Leaf from the Llangattock breviary, illuminated by Giorgio d’Alemagna and others, Ferrara, Italy, 1441–1448. Ink, pigment, and gold leaf on parchment, 275 x 200 mm. Special Collections, Margaret Clapp Library, Wellesley College; gift of Nancy Hattox Fohl ’59 and Timothy Fohl.

Leaf from the Llangattock breviary, illuminated by Giorgio d’Alemagna and others, Ferrara, Italy, 1441–1448. Ink, pigment, and gold leaf on parchment, 275 x 200 mm. Special Collections, Margaret Clapp Library, Wellesley College; gift of Nancy Hattox Fohl ’59 and Timothy Fohl.

Working in Boston in the early 1960s, Nancy Hattox Fohl ’59 rarely passed by Goodspeed’s Book Shop without going inside. She and her husband, Tim, were attracted to an exquisite illuminated manuscript leaf, which they bought from the bookseller for $13, unframed.

The Fohls’ leaf was once part of a devotional book created for a renowned patron of 15th-century Renaissance Italy. How its leaves came to be sold in Boston is the story of a duke, a baron, and a bookseller. Today, a 21st-century digital project aims to bring the book’s pages together.

In 1441, the Marchese of Ferrara, Leonello D’Este, commissioned the book, known as a breviary, for his family’s chapel. Breviaries served as daily guides to the liturgical year, with calendars as well as psalms, readings, and prayers. D’Este spared no expense: A team of the finest scribes and painters worked for seven years to create the 500-page book, which contained small paintings and illuminated texts.

The book survived a move from Ferrara to Modena, and eventually to Spain. British soldiers may have carried it out of Spain as booty in the Napoleonic Wars. It came to be owned by John Allan Rolls, the first Baron Llangattock of Monmouth, Wales, and father of the co-founder of Rolls Royce. His title gave the book its popular nickname: the Llangattock breviary. In 1958, the book was sold at auction, and the buyer was George Goodspeed of Boston.

Goodspeed disassembled the book (illustrated leaves had been cut out before the book came to auction) and sold the individual leaves—a common practice at the time. The trade in illuminated-manuscript leaves as works of art created an incentive for the dealers, who could realize huge returns on their investments by selling leaves separately.

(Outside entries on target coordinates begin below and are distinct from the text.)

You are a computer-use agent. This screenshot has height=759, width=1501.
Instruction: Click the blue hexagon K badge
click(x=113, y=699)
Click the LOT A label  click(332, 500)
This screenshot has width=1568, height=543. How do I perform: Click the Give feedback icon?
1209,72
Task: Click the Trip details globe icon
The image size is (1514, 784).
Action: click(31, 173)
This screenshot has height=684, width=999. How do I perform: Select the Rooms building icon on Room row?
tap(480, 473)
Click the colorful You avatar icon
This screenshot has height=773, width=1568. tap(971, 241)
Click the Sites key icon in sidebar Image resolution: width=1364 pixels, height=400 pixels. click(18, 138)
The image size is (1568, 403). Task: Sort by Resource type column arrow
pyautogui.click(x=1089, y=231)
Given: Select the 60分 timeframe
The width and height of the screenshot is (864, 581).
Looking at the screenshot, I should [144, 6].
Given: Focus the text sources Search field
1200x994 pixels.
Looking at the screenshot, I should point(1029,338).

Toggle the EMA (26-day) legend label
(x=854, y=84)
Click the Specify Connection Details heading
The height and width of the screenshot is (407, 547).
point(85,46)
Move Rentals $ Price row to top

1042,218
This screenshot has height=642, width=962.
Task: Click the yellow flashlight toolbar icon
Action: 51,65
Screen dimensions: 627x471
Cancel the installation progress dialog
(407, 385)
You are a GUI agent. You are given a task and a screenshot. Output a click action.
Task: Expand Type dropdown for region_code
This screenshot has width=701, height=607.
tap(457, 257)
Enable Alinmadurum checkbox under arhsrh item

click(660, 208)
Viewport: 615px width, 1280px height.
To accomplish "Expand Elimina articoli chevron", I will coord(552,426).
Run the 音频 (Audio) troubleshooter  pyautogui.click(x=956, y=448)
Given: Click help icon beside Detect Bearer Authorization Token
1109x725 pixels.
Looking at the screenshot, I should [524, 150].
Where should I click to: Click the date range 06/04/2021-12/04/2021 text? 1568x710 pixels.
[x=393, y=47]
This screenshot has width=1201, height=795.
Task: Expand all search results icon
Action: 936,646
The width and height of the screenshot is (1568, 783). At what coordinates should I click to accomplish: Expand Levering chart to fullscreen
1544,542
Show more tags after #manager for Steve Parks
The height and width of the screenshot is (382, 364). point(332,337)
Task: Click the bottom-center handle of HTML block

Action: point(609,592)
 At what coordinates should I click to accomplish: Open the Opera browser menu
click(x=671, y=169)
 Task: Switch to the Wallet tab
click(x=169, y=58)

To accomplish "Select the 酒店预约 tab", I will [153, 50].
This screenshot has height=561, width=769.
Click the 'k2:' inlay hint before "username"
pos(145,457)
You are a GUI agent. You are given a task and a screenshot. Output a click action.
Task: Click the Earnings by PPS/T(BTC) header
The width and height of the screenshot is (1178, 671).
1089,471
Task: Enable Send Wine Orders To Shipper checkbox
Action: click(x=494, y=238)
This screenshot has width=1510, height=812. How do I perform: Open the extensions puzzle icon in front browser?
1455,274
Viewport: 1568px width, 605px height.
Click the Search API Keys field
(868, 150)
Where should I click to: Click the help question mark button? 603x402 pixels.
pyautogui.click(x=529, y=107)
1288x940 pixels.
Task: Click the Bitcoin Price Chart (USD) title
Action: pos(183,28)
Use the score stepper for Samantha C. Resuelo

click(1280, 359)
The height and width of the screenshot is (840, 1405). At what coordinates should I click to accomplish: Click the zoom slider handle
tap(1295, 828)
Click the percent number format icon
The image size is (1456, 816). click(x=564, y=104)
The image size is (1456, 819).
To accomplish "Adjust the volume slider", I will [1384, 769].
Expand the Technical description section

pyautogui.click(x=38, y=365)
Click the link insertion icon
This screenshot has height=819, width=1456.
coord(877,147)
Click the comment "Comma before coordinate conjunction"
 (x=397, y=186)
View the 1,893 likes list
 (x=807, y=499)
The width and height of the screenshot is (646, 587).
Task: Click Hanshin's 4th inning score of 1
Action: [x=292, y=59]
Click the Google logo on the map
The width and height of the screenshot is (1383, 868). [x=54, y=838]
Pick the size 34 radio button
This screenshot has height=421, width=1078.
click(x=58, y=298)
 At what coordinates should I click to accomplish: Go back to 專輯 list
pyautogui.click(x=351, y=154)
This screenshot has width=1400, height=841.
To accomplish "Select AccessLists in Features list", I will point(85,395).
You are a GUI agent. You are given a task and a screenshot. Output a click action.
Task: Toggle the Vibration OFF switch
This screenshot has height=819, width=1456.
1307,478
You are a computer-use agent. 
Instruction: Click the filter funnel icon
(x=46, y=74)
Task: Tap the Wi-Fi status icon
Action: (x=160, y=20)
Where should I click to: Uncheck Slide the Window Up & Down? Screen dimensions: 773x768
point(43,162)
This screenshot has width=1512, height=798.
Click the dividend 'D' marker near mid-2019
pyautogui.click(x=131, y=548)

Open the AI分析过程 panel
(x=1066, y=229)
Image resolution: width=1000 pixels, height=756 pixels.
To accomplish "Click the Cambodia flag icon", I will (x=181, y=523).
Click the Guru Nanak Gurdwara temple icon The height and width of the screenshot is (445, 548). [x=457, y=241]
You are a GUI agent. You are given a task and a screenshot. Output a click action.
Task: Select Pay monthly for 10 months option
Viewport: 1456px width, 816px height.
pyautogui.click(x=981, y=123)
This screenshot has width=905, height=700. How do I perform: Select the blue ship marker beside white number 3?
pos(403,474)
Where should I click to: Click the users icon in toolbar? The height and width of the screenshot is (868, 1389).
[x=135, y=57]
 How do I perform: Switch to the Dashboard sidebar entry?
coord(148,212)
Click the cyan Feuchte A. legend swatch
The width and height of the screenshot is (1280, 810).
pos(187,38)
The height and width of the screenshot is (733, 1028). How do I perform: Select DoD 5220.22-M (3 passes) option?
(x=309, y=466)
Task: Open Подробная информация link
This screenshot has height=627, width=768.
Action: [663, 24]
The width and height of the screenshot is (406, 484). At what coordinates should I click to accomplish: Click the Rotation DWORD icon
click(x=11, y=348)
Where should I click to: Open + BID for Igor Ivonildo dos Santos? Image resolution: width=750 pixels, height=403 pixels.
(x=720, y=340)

When the Fohls bought their page in 1962, they marveled at the dazzling colors and delicate pen work. Over time, they became concerned that the page was subjected to too much light in their home. They considered donating it to a rare books library, and settled on Wellesley’s Special Collections at Clapp Library.

Ruth Rogers, curator of Special Collections, was thrilled. The timing was uncanny. She had just attended a conference presentation about the Llangattock breviary, given by another Wellesley alumna, Debra Taylor Cashion ’74.

Cashion, a digital humanities librarian at St. Louis University, started a project called Broken Books to compile a digital record of the Llangattock breviary. So far, she’s identified 90 leaves, some of them in university libraries throughout the United States. “It’s like putting together a jigsaw puzzle,” Cashion says. “And the pieces are all over the world.”